I do not find difficulty in accepting those general propositions, but their application as support for the arguments addressed by Mr Summers is less clearly justified. The former case was concerned not with a mere formality but with whether or not the Court had jurisdiction to treat the extradition request before it for an accused person, as a request for a convicted person. The latter was concerned with the fact that the US had set out to show by reference to its statutes that MDMA was a prohibited drug; those which it submitted did not show that. It was for evidence to prove that US law did prohibit MDMA, counter-intuitive though it was recognised to be to contemplate that it did not. The context for those comments is not therefore one of support for technical and formal points as impediments to extradition, but one of recognition of the requirements of jurisdiction and for the proof of that which needs to be proved and cannot simply be assumed.

14

Mr Summers first contended that the procedure adopted did not comply with s78 (2)(d) of the 2003 Act because what purported to be arrest warrants were not arrest warrants at all. They had not been signed by a Clerk to the Court, nor by a Deputy Clerk empowered to sign on behalf of the Clerk.
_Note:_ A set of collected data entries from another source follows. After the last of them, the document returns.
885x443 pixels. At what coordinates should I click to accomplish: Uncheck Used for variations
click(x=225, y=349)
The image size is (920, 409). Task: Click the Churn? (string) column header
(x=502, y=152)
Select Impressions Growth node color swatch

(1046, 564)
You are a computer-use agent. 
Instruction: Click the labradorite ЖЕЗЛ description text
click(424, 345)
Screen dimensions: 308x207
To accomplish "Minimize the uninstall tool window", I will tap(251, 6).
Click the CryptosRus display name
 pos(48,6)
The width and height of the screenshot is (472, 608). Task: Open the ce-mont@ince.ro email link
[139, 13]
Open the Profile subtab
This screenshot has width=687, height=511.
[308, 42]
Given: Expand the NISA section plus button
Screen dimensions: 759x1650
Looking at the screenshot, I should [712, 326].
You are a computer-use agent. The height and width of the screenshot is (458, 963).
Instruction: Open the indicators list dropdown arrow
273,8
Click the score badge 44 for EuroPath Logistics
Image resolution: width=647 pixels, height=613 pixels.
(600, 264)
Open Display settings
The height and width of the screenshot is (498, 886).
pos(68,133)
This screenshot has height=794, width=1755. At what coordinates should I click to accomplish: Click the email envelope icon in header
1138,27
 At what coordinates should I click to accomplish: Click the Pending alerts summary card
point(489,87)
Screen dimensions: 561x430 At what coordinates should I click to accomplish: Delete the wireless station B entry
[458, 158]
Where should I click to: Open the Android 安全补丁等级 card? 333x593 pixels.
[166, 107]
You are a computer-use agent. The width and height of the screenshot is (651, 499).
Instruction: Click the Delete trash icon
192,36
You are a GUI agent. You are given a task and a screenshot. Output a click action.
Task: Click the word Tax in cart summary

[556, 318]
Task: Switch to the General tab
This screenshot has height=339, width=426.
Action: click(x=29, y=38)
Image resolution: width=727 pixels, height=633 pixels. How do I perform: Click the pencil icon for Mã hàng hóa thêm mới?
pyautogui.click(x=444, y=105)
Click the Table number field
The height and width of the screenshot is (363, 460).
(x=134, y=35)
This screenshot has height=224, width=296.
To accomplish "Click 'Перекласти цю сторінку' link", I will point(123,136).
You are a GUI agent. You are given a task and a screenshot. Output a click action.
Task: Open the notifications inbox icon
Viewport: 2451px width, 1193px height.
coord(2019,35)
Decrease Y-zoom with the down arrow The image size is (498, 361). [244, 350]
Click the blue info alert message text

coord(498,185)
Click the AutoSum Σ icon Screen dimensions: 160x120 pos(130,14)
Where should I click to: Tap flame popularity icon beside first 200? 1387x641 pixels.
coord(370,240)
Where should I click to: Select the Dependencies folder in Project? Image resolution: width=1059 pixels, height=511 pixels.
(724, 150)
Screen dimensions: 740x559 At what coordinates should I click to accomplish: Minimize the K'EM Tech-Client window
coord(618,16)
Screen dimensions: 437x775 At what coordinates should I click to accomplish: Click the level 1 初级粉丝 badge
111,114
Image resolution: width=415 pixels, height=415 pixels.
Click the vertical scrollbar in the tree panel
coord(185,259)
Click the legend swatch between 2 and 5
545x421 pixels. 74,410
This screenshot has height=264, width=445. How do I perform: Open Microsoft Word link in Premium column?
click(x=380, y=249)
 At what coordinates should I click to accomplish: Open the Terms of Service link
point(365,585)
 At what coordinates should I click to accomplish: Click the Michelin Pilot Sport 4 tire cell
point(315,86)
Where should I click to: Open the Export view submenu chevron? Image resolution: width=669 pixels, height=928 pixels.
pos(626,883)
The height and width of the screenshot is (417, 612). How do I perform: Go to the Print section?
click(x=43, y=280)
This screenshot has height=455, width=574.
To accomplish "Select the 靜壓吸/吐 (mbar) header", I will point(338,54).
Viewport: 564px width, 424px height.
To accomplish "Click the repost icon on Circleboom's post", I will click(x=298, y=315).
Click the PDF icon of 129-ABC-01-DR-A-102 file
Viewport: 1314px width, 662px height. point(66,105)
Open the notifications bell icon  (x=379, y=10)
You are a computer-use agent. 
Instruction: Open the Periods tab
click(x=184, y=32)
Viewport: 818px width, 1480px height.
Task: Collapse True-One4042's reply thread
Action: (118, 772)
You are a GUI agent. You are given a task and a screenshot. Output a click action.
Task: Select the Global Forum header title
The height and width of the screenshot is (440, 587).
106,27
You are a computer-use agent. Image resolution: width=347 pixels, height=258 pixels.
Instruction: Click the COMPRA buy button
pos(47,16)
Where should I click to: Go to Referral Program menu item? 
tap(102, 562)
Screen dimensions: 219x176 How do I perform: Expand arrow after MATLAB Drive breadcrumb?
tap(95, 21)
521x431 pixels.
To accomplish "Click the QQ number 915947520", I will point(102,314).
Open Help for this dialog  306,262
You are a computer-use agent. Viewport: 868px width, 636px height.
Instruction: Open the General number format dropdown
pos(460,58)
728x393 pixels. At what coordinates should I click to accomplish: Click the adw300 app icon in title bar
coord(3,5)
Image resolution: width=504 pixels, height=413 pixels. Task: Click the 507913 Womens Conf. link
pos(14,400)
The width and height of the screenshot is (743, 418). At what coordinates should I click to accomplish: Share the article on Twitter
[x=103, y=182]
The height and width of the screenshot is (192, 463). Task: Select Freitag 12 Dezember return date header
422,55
There was no evidence as to the status of the individual whose signature appeared on the warrants, save that she was not the Clerk. For an arrest warrant to be valid under the Federal Rules of Criminal Procedure, it had to be "signed by the Clerk". Mr Summers accepted, as the US Government's evidence made clear, that a Deputy Clerk could sign a valid warrant.

15

I do not accept this first contention. The task of the District Judge under s78 is to decide whether he has been sent warrants for the arrest of the Appellants. Although Mr Summers takes two other points about the content of the warrants, the documents in question are plainly warrants in all respects except for the signature issue. As to that, they bear the typed name of the Clerk and below that the signature and name of the signatory. No position is given for the signatory.

16

I regard it as clear from the position of the signature on the warrants that the signatory is signing on behalf of the Clerk. I would be prepared to infer that she is a Deputy Clerk in the absence of evidence to the contrary and I would not regard such an inference as conflicting with the approach in either of the cases cited...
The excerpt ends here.